Police in the 1950s could — and did — use serious force much more often than modern officers. Searches, seizures, and arrests that were commonplace in the ‘50s would today be thrown out of court and cause the officer to be stripped of his or her license and become the focus of a criminal investigation.
A review of the available literature reveals a widespread belief that the mere use of protective equipment by police officers signifies a growing police state employing hordes of cops eager to trample on the Constitution.
The use of specialized equipment and protective gear by firefighters, athletes, and race car drivers is seen as a logical response to potential hazards. The cop who uses a helmet, rifle-rated body armor, and an AR-15 to deal with dangerous criminals is deemed guilty of “overkill.”
All too often, accusations of “militarization” are based more on perception than facts (how police “look” instead of what they actually do). Many critics never consider that the use of military-inspired technology and equipment has pervaded almost every aspect of American life. If law enforcement has become militarized, then the same is true for trauma medicine, aviation, video games, deer hunting, satellite television, GPS navigation, and those giant SUVs the soccer moms drive.

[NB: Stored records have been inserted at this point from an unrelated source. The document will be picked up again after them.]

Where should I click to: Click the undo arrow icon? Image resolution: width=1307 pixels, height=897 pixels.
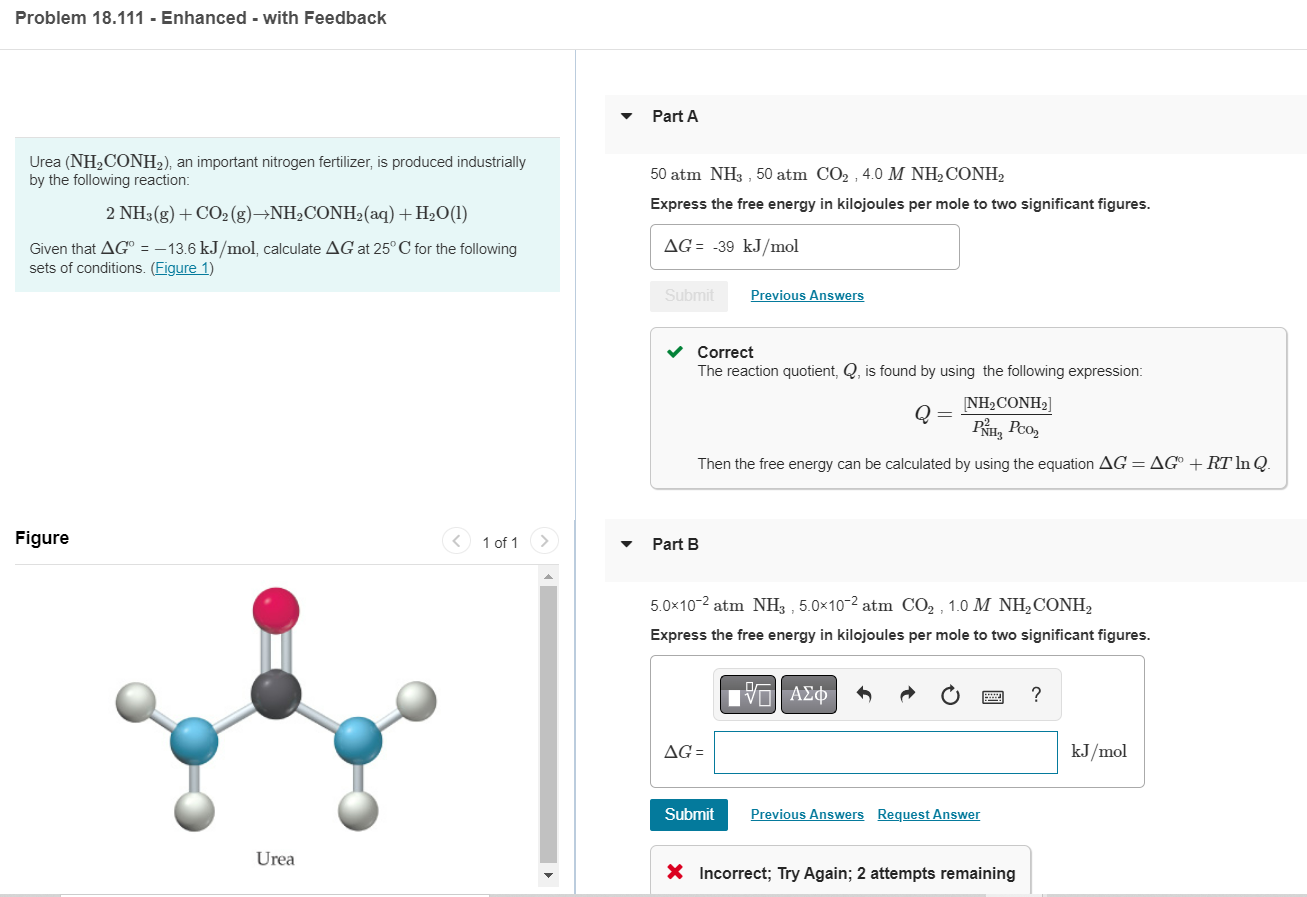(865, 695)
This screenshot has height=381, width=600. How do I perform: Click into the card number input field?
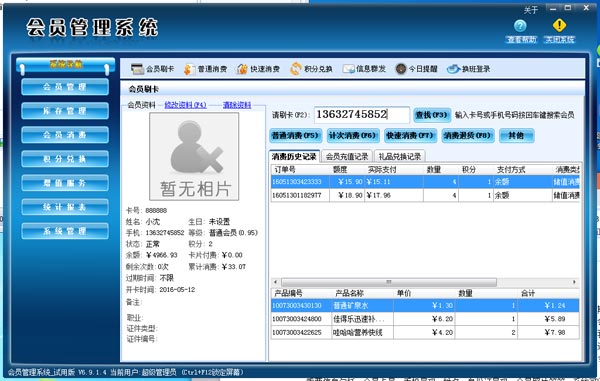click(362, 114)
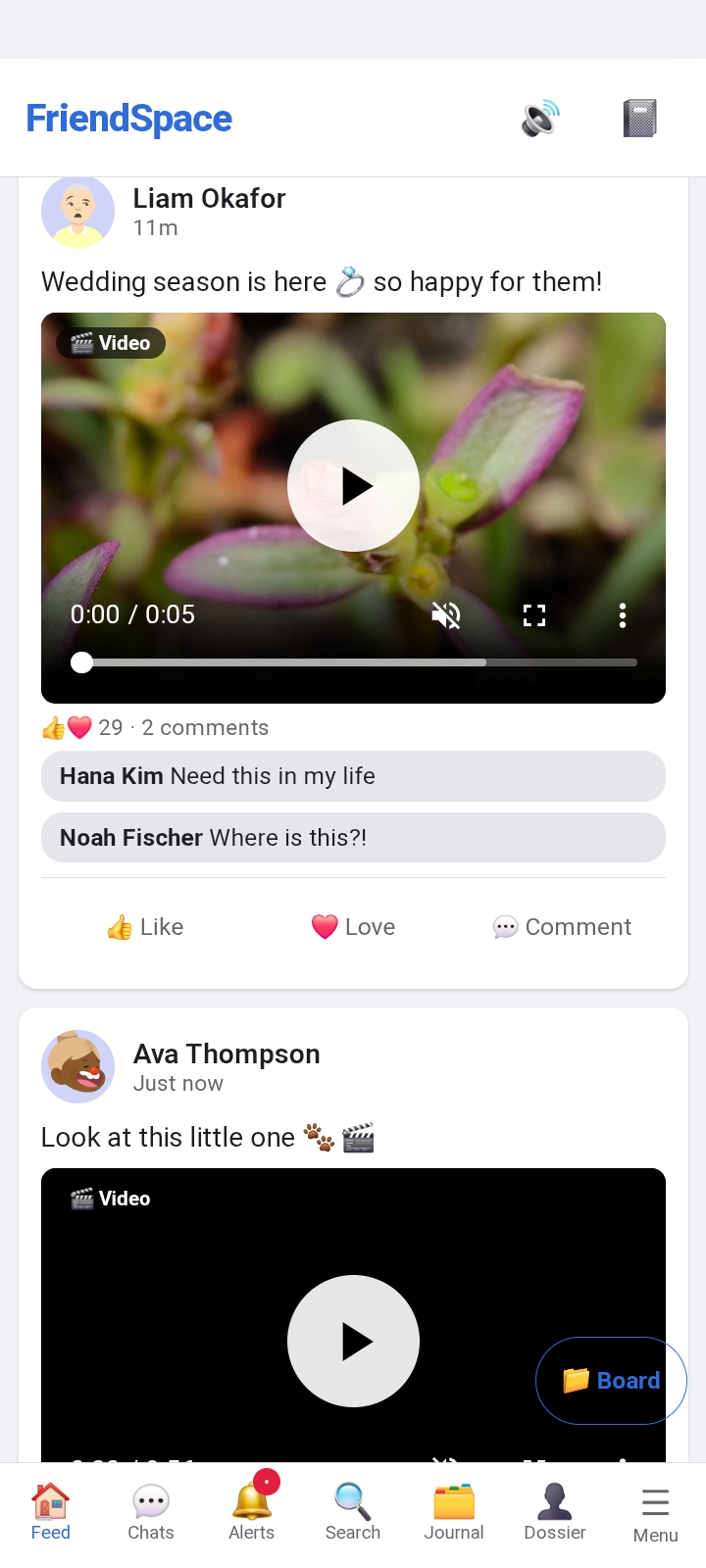Comment on Liam Okafor's post
Image resolution: width=706 pixels, height=1568 pixels.
click(562, 927)
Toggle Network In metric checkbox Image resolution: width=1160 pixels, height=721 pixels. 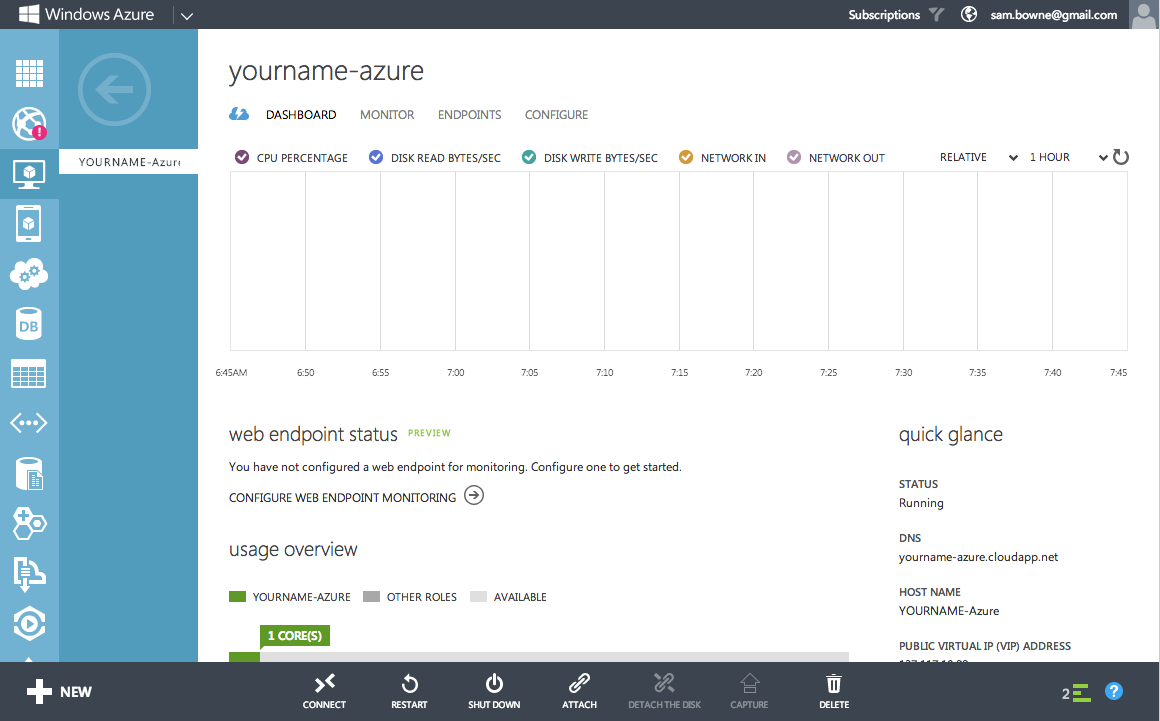click(x=686, y=157)
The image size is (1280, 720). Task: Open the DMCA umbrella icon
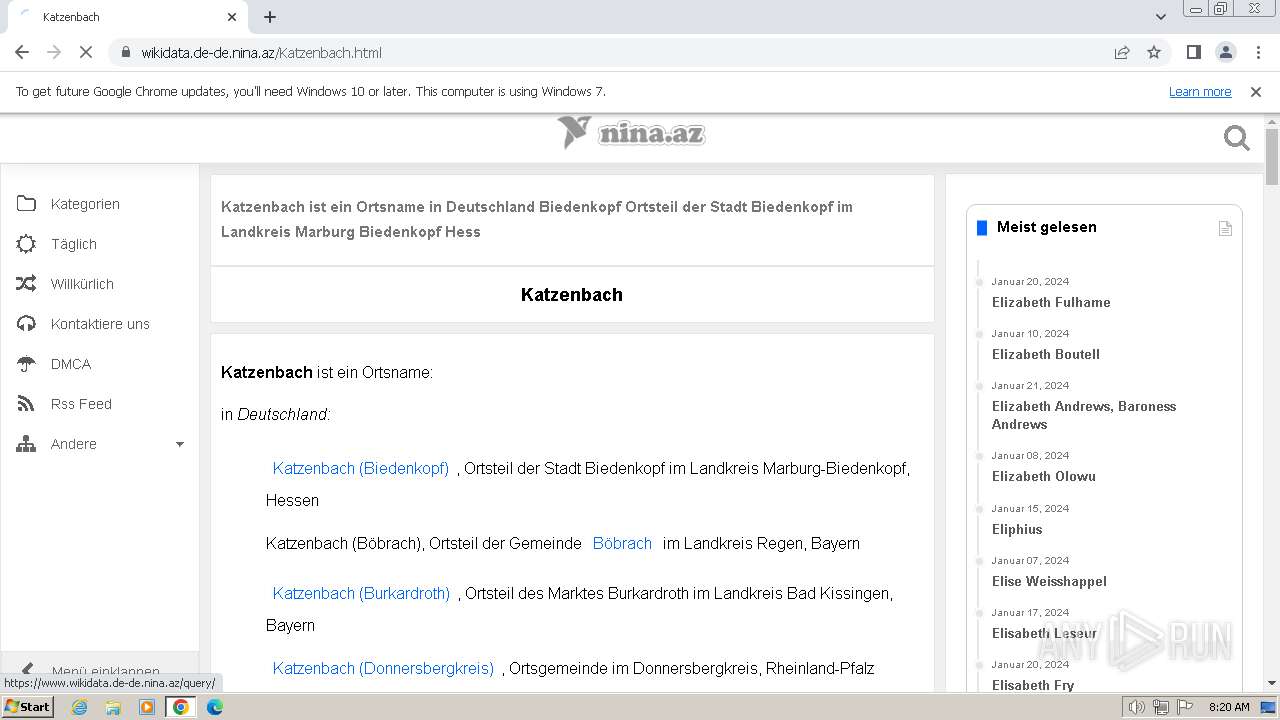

The last time I checked, my actions as a police officer — including those undertaken while using a helmet, body armor, rifle, and armored vehicle — were still governed by state law, case law, and department policy, all of which were enacted by lawfully elected representatives who were put in place by the citizens of a constitutional republic.
Those who believe that American law enforcement has become “militarized” should educate themselves about court rulings and laws passed during the past 10 years regarding citizens’ rights to carry firearms in public, use force to protect themselves and their property, and be free from police searches of their homes, vehicles, and persons.
With very few exceptions, those rights have been and continue to be re-affirmed, reinforced, and expanded by legislation and court decisions. Legal requirements for police departments to be transparent to the public (open records requests and FOIA requests) are more powerful than they have ever been.
There are more restrictions and mandates controlling the actions of police authorities now than at any time in American history. The sky is not falling.